"Come," resumed Pauline, "I assure you that Baugé won't bring any one. We shall be all by ourselves. As you don't want me to, I won't go and marry you off, of course."

Denise hesitated, tormented by such a strong desire to go that the blood rushed to her cheeks. Since the girls had been talking about their country pleasures she had felt stifled, overcome by a longing for fresh air, dreaming of tall grass into which she might sink to the neck, and of giant trees whose shadows would flow over her like so much cooling water. Her childhood, spent amidst the rich verdure of Le Cotentin, was awakening with a regret for sun and air.
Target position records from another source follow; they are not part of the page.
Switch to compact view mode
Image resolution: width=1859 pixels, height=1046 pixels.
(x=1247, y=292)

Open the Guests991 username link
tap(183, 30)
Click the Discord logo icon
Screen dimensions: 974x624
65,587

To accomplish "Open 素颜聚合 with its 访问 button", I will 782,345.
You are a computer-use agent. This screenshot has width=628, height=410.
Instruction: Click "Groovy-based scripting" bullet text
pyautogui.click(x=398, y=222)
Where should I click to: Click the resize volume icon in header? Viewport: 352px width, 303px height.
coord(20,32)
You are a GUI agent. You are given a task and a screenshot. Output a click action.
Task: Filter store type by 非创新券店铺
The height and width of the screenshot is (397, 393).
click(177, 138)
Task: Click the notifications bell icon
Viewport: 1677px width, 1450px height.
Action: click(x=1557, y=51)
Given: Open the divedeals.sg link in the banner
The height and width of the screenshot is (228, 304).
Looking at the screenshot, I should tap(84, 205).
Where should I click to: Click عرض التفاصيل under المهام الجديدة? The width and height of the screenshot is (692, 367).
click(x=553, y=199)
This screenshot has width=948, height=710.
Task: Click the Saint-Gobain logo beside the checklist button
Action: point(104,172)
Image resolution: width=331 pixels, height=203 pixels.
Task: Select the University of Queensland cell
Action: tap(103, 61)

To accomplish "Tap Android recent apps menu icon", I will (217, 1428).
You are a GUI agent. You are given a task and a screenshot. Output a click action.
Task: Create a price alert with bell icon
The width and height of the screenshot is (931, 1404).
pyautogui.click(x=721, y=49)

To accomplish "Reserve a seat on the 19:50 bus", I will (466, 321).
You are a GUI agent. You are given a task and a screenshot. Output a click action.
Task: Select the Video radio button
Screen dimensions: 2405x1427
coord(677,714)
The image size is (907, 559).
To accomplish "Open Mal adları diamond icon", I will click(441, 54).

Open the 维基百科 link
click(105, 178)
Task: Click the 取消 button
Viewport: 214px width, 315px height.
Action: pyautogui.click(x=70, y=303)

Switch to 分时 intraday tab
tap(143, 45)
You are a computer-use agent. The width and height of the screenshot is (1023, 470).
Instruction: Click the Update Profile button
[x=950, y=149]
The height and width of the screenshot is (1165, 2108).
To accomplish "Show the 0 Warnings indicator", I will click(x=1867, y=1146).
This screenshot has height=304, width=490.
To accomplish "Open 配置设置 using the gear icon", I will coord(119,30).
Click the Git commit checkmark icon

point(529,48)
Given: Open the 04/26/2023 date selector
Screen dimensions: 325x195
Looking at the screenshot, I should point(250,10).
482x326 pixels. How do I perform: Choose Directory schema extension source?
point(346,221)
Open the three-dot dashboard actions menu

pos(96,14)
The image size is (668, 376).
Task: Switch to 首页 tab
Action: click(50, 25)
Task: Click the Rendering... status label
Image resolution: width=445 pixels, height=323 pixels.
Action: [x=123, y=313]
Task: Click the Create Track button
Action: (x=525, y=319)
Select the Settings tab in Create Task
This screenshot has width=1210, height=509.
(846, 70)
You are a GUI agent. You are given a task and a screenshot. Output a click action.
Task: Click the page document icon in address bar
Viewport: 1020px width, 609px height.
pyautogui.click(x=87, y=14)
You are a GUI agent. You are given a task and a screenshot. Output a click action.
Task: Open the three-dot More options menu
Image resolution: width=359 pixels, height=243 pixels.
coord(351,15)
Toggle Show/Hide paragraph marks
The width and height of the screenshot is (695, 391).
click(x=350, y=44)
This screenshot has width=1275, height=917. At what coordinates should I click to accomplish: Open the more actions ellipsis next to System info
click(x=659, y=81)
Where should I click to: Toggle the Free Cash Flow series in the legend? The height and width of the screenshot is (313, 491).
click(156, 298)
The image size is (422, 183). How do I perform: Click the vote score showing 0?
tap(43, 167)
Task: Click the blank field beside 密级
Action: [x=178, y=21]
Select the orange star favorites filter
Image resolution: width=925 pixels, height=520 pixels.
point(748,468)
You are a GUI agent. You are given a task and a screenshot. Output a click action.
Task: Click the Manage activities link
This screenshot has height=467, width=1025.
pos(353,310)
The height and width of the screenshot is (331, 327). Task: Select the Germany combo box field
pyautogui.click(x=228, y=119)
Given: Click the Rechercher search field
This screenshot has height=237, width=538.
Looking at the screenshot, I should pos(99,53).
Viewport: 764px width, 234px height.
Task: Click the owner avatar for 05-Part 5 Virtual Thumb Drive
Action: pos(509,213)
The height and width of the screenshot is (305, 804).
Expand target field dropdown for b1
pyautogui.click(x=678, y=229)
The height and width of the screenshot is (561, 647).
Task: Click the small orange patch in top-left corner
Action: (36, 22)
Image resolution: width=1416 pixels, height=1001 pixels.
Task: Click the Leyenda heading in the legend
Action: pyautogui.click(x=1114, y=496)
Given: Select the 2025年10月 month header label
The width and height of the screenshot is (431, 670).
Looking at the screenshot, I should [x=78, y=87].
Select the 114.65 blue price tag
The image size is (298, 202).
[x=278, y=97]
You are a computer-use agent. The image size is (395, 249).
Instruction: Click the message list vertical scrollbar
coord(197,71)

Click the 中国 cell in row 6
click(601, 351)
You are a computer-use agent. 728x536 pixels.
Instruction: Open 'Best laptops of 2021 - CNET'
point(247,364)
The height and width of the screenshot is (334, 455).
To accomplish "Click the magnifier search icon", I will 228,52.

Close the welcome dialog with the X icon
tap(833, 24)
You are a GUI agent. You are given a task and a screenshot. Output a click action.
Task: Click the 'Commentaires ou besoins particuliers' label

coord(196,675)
"Well! yes," said she at last.

Then everything was soon arranged. Baugé was to come and fetch them at eight o'clock, on the Place Gaillon; whence they would take a cab to the Vincennes Station. Denise, whose twenty-five francs a month was quickly exhausted by the children, had only been able to do up her old black woollen dress by trimming it with some strips of check poplin; but she had made herself a bonnet, by covering a shape with some silk and ornamenting it with blue ribbon. In this quiet attire she looked very young, like an overgrown girl, displaying all the cleanliness of careful poverty, and somewhat shamefaced, and embarrassed by her luxuriant hair, which waved round the bareness of her bonnet. Pauline, on the contrary, displayed a pretty spring costume in silk, striped white and violet, a feathered bonnet, with bows matching the dress, and jewels about her neck and rings on her fingers, which gave her the appearance of a well-to-do tradesman's wife. It was like a Sunday revenge on the woollen gown which she was obliged to wear throughout the week in the shop; whereas Denise, who wore her uniform silk from Monday to Saturday, resumed, on Sundays, her thin woollen dress of poverty-stricken aspect.

"There's Baugé," said Pauline, pointing to a tall young man standing near the fountain.

And thereupon she introduced her lover, and Denise felt at her ease at once, he seemed such a nice fellow. Big, and strong as an ox, with a long Flemish face, in which his expressionless eyes twinkled with infantile puerility, Baugé was the younger son of a grocer of Dunkerque and had come to Paris, almost driven from home by his father and brother, who thought him a fearful dunce. However, he now made three thousand five hundred francs a year at the Bon Marché. Certainly in some things he was rather stupid, but he proved a very good hand in the linen department.

"And the cab?" asked Pauline.

They had to go on foot as far as the Boulevard. The sun was already warming the streets and the glorious May morning seemed to be smiling on the pavements. There was not a cloud in the sky; all was gay in the blue air, transparent as crystal. An involuntary smile played about Denise's lips; she breathed freely; it seemed to her that her bosom was throwing off a stifling fit of six months duration. At last she no longer felt the stuffy air and the heavy stones of The Ladies' Paradise weighing her down! She had the prospect of a long day in the country before her! and it was like a new lease of life, an infinite delight, into which she entered with all the glee of a little child. However, when they were in the cab, she turned her eyes away, feeling ill at ease as Pauline bent over to kiss her lover.

"Oh, look!" said she, her head still at the window, "there's Monsieur Lhomme. How he does walk!"

"He's got his French horn," added Pauline, leaning out. "What an old fool he is! One would think he was running off to meet his girl!"